The Alpha Band emerged out of their parts in the musical ensemble that backed Bob Dylan, Joan Baez, Roger McGuinn and numerous others who shared the spotlight during Dylan’s wild and wooly Rolling Thunder Revues of 1975 and ’76 — a venture, Mansfield suggests, that was as much a product of Neuwirth’s influence behind the scenes as Dylan’s out front.
Neuwirth released a handful of solo albums over the span of a quarter-century, and contributed to countless other musicians’ recordings for more than half a century. His final solo album, released in 1999, was “Havana Midnight,” for which he and producer Soles teamed with Cuban composer and pianist Jose Maria Vitier in assembling a disparate group of musicians for a characteristically inspired collaboration that yielded exquisite musical results.
He also was a respected abstract painter, having studied art at Boston’s School of the Museum of Fine Arts and who considered Jackson Pollock a chief inspiration along with Rembrandt and the masters. His work was the subject of a career retrospective in 2011, “Overs & Unders: Paintings by Bob Neuwirth 1964-2009,” at L.A.’s Track 16 Gallery.
Throughout his life he danced on the edge of fame, but consciously sidestepped its trappings — despite important associations with Dylan, Janis Joplin (he co-wrote her hit “Mercedes Benz,” and introduced her to Kris Kristofferson’s song “Me and Bobby McGee”), Patti Smith, John Cale, Kris Kristofferson and too many others to itemize.
As Dylan himself wrote of Neuwirth in his 2004 book “Chronicles: Volume One,” “Like Kerouac had immortalized Neal Cassady in ‘On the Road,’ somebody should have immortalized Neuwirth.
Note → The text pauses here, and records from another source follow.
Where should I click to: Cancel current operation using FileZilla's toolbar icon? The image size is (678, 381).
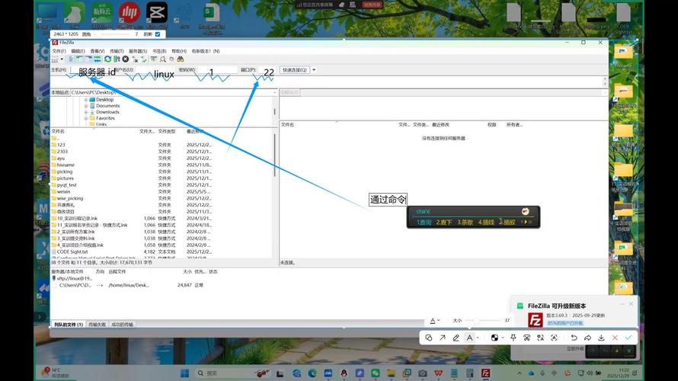pyautogui.click(x=126, y=59)
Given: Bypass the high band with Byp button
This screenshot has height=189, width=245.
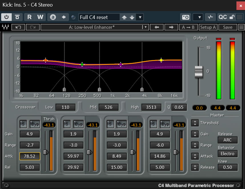Looking at the screenshot, I should coord(165,124).
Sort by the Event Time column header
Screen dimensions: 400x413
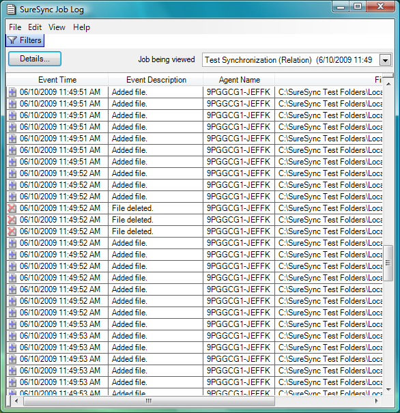(x=57, y=80)
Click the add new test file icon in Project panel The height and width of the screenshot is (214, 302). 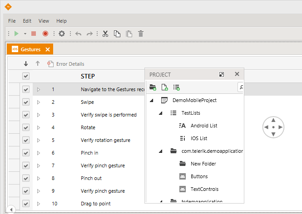coord(164,87)
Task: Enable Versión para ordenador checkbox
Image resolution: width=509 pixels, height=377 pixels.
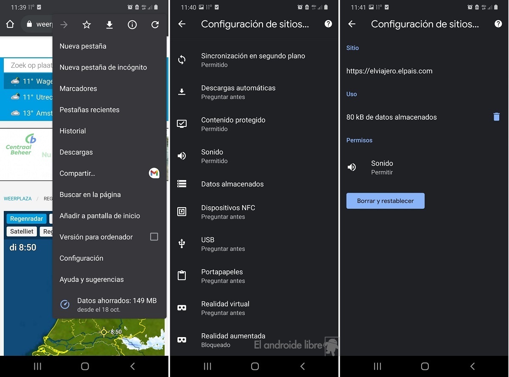Action: pos(154,237)
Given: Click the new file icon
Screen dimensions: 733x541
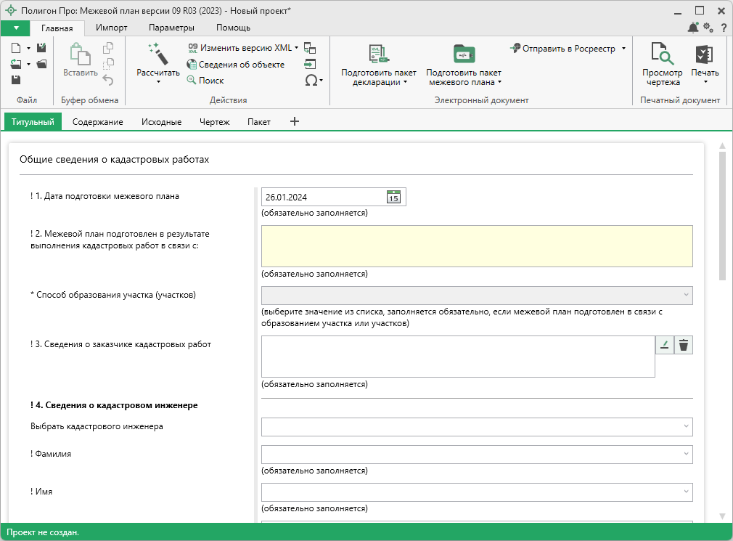Looking at the screenshot, I should pyautogui.click(x=16, y=48).
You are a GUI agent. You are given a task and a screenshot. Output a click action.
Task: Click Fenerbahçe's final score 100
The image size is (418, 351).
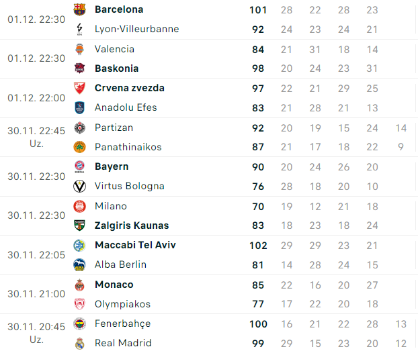click(x=258, y=324)
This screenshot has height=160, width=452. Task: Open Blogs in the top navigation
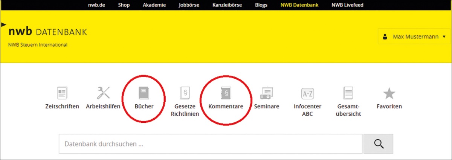pos(261,5)
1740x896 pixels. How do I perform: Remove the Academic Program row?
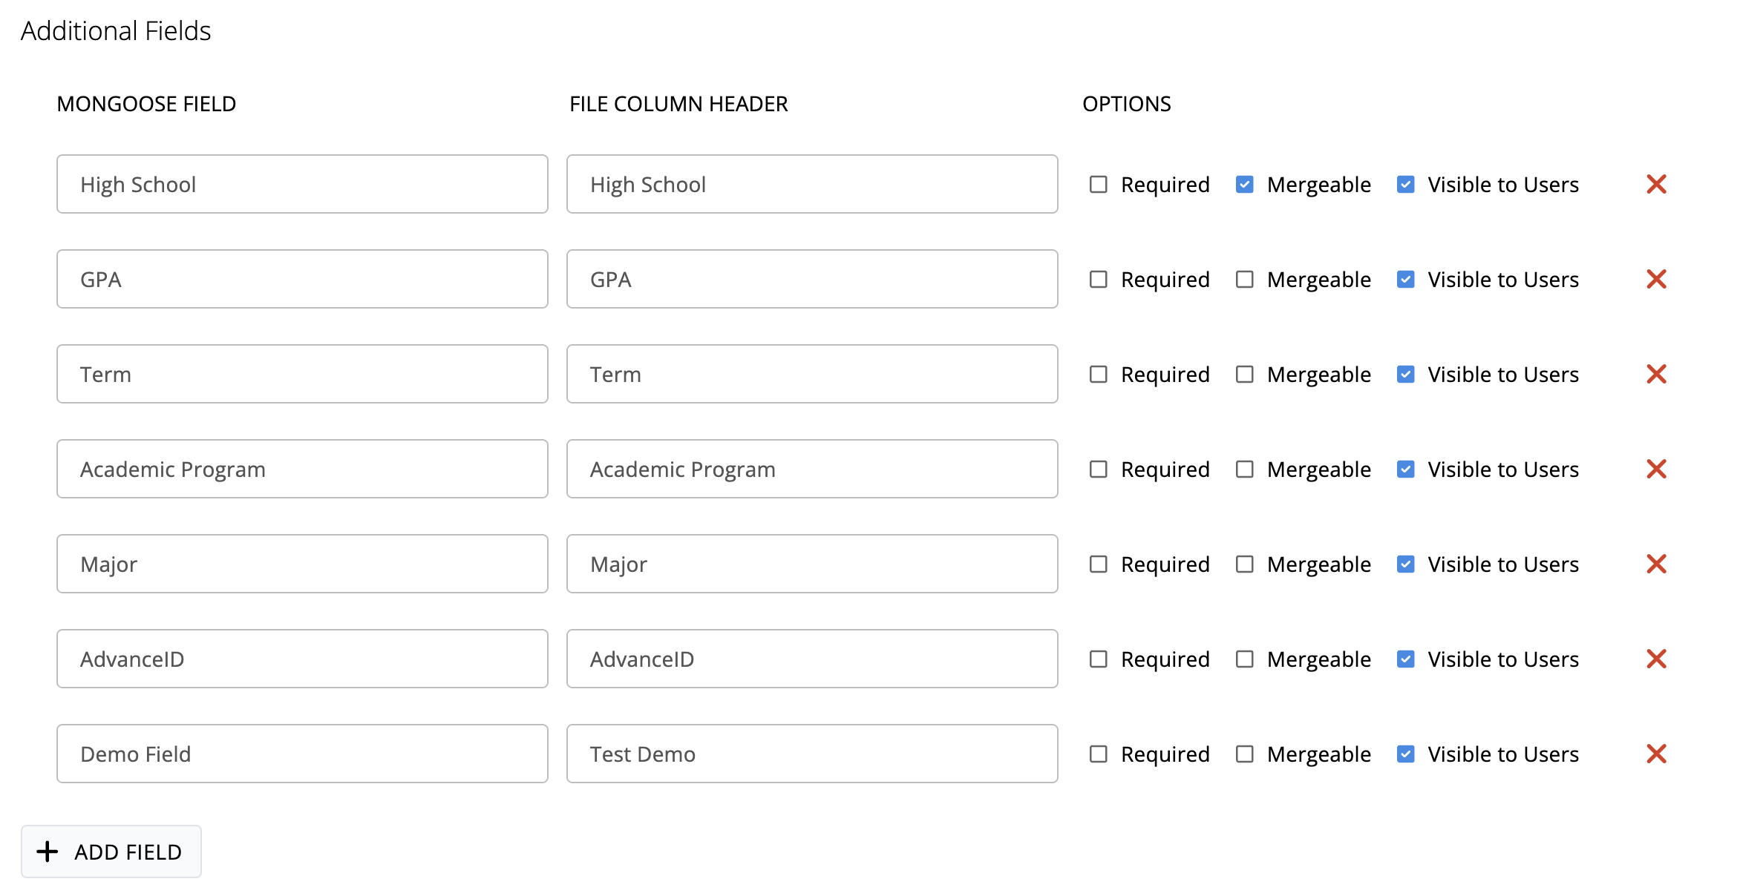1656,469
He was that kind of character.”
Yet so many who knew and worked with him knew that fame and fortune never ranked high on his priority list, pointing to his selfless spirit of camaraderie, generosity and underlying positivity. “In the early days, he and the famous Bob were considered word assassins,” Soles remembers, “but Neuwirth traded that angle of inclination to healing humanity through words and deeds.”
The word “mentor” comes up regularly in conversations about his legacy. Neuwirth had, Burnett says, “an eye for latent talent [and] an ability to draw it out.”
More often than not, he worked to put the spotlight on others rather than himself. As Mansfield puts it below, “He gave, he never took.”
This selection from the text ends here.